I don't know how the word "positive" got slipped into this debate, first of all. As I understood it, you were saying that class consiousness was low because of consumerism, so I assume that if people are won to capitalist views and hegemony due to consumerism, then it's their access to consumer goods - or the possibility of access to it - that has generalized this view for most workers. I can't see how it would convince them in a negative sense, access to consumer goods makes workers dispair that they have no choice but capitalism?
Secondly, as I said, I do not accept this idealist view of class consciousness.How is this idealist? No real living experience of alternative ways to deal with capitalism other than as an individual has a dampening impact on people; if people are convinced that you can't strike or struggle or fight, but have to make some kind of way, then capitalist views hold a certain "common sense" resonance.
Even if a practical alternative were readily available, it wouldn't mean the proletariat will become class conscious.Yes, good point, but I think a movement, a generalization of consciousness coming out of struggle, has the potential to make at least a basic class-understanding much more widespread, even to a degree among other classes for good and bad.
To repeat myself, class consciousness comes about through the struggles of the proletariat. It is only in struggle against material forces that a practical alternative can be formed, not the other way around.I went back and I honestly can't find where you first made this argument because, again, it seemed like you were saying that consumerism was the reason there was low class consciousness. But if you're saying that class consciousness comes through struggle, then there really isn't much of an argument here at all, I guess a misunderstanding on my part of what you were going for.

Data extracts:
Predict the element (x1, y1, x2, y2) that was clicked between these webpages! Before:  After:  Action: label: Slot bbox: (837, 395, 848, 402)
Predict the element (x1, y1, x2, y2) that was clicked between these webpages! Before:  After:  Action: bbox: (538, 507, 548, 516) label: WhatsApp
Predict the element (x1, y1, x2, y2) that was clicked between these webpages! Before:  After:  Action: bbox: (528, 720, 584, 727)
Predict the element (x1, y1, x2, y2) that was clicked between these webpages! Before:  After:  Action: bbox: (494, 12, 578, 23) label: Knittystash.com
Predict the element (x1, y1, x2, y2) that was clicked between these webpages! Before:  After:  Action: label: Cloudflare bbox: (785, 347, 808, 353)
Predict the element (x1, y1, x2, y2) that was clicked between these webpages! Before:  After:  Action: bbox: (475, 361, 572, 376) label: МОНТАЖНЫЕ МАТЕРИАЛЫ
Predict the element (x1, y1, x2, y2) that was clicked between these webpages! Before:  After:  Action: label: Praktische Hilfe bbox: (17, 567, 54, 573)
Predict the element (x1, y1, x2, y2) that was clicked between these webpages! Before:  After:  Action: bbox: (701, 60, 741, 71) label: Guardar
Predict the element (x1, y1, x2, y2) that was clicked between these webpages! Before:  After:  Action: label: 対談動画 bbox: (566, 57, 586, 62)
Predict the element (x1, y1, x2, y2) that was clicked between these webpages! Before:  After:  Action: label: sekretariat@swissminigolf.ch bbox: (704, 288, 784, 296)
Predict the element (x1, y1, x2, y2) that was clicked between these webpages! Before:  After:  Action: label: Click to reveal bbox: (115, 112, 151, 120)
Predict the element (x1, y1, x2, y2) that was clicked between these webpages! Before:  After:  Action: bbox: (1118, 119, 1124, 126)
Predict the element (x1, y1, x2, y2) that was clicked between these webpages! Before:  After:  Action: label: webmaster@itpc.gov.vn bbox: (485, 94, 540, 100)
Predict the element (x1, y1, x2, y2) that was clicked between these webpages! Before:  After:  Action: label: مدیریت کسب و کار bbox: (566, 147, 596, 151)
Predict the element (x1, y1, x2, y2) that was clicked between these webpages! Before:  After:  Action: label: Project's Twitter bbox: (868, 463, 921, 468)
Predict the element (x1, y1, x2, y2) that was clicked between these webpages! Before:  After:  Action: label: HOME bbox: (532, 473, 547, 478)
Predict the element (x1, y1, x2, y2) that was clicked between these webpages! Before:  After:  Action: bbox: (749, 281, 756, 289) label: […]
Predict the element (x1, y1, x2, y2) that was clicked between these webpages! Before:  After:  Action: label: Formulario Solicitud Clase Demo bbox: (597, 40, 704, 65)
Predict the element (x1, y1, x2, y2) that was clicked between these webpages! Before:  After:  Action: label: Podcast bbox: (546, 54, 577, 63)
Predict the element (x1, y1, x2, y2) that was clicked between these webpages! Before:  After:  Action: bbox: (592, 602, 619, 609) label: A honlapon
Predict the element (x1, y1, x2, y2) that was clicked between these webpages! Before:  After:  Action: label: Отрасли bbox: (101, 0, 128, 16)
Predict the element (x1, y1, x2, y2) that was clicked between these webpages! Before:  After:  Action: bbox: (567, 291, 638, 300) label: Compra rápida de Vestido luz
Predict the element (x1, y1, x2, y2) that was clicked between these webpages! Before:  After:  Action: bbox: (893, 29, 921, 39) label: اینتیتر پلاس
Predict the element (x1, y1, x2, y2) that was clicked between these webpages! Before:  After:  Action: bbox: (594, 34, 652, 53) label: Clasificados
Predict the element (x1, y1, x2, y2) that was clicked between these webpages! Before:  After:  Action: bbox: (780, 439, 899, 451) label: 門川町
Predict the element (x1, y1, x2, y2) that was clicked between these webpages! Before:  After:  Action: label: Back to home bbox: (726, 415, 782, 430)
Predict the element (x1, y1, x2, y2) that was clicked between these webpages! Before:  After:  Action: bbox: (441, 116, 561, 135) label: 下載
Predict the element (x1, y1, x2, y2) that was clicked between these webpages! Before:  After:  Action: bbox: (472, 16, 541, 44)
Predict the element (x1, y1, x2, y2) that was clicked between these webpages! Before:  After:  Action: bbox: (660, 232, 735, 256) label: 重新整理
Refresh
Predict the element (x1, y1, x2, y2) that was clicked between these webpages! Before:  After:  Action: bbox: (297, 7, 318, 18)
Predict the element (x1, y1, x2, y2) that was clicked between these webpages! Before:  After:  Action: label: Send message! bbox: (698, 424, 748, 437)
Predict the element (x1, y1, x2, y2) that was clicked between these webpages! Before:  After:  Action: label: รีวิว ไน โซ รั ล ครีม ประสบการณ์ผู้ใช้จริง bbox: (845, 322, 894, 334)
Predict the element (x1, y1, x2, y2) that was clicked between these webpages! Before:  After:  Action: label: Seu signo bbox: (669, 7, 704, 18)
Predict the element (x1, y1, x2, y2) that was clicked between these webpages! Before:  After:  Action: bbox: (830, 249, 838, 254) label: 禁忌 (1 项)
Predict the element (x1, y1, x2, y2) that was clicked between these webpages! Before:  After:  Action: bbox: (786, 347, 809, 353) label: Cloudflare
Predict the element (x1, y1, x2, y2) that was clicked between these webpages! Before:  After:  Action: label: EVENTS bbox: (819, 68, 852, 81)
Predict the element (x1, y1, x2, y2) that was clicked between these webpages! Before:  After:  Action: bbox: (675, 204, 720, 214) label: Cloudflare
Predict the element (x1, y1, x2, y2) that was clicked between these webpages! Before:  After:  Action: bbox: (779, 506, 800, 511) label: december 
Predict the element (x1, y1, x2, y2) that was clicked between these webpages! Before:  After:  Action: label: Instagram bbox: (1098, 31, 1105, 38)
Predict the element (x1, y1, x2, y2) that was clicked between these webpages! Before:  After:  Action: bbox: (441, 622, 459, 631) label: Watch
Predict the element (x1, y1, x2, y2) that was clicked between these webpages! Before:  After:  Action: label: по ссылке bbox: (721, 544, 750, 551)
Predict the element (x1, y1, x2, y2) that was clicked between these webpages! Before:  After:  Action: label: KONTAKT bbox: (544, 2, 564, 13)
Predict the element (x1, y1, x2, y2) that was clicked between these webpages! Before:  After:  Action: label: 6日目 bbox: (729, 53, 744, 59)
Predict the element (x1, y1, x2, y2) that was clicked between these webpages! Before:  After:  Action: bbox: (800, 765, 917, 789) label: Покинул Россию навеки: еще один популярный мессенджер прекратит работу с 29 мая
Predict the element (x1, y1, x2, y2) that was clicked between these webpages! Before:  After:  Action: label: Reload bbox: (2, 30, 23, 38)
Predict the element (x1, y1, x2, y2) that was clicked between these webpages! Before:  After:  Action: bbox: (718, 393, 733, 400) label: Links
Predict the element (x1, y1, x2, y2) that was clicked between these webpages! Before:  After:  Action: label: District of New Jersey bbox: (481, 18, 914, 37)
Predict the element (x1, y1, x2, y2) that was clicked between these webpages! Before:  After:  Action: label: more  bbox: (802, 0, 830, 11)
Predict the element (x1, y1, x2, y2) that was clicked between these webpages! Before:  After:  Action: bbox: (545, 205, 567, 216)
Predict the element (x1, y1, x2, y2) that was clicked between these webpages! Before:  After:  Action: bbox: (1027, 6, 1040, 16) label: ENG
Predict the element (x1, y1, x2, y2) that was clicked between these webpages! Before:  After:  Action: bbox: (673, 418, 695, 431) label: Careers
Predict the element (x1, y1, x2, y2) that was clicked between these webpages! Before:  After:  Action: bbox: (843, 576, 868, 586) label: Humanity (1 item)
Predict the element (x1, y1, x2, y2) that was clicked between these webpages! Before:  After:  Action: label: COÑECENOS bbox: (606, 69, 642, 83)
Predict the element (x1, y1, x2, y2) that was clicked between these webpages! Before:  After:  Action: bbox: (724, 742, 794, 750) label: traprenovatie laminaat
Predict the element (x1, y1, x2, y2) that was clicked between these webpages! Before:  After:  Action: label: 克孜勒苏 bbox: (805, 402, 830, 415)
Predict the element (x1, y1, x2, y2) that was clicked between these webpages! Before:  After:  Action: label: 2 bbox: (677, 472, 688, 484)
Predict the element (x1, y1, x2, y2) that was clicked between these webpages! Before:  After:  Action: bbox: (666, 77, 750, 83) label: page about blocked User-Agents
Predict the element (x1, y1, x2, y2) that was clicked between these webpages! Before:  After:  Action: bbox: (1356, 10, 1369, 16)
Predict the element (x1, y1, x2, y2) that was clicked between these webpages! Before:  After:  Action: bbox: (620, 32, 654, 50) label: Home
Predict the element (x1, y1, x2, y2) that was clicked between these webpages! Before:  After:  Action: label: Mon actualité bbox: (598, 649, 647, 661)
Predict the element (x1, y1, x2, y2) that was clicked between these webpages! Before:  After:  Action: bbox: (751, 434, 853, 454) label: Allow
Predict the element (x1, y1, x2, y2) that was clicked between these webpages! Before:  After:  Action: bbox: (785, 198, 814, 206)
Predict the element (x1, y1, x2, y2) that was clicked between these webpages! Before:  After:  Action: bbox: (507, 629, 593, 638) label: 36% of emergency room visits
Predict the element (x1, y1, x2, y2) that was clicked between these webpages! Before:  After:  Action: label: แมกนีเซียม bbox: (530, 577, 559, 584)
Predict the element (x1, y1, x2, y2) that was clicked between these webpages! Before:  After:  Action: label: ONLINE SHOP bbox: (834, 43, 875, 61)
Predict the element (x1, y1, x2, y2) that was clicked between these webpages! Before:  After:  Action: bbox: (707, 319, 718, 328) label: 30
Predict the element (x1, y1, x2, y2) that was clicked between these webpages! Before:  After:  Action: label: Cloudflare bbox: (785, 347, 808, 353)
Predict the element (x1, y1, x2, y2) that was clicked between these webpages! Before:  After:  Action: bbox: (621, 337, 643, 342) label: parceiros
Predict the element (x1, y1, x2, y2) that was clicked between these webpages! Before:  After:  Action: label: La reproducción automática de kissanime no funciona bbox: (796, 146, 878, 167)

Actions to take:
1 – Shorten the paragraph of the class consciousness post that opens with "I don't know how the word," keeping its main facts.
2 – Retype the part of the class consciousness post that begins at the words "I don't know" and stops after the words "choice but capitalism?".
3 – Continue the class consciousness post from where it stops.
The data has nothing to do with the text.

Response list:
1 – The writer is unsure how the word "positive" entered the debate. They had understood the other side to say that class consciousness was low because of consumerism. If consumerism wins people over to capitalist views, the writer reasons, then access to consumer goods, or the chance of it, is what spread those views among most workers. The writer cannot see how consumer goods could persuade workers in a negative sense, for example by making them despair that capitalism is their only choice.

2 –
I don't know how the word "positive" got slipped into this debate, first of all. As I understood it, you were saying that class consiousness was low because of consumerism, so I assume that if people are won to capitalist views and hegemony due to consumerism, then it's their access to consumer goods - or the possibility of access to it - that has generalized this view for most workers. I can't see how it would convince them in a negative sense, access to consumer goods makes workers dispair that they have no choice but capitalism?

3 –
By practical alternatives, that is exactly what I meant: actual examples and experiences in struggle, an alternative to just accepting capitalism as it is presented to us: a collection of competing induviduals. Practices and institutions that allowed for or even facilitated some level of resistance, from reformist or even accidental, to more militant traditions and organizations have been broken, swept aside, or incorporated in the neoliberal era. It just means to me that these sorts of practices need to find new roots, new resistance needs to generalize, and class consciousness can be rebuilt. Some of that will happen because of what movements can respond subjectively to things, but larger and more fundamental changes - crisis and so on - create the openings and terms for struggle.
Sotionov
13th July 2013, 12:09
. It is not a matter of "revolutionary theory" as to whether workers fight for their existential needs - they are forced to by the grinding logic of capital.
Sorry, but we are not forced "by the grinding logic of capital" to accept reforms of capitalism instead of abolishing it.
RadioRaheem84
13th July 2013, 17:35
The worker gains of the early twentieth century were two fold. On the one hand it drastically improved worker and living standards in industrialized nations. This created a middle class of workers, not a managerial or petit bourgeoise like we have today.
When living standards started to drop Anericans were given a heavy dose of propaganda about no matter how bad it gets here, at least we are not third world. So we are always comparing ourselves to the worst off of nations but never the better off. And if you do the common attitude is, "we'll why don't you move there"?
People in America are waking up but we underestimate just how strong the right wing is at channeling Americans grievances toward right wing propaganda.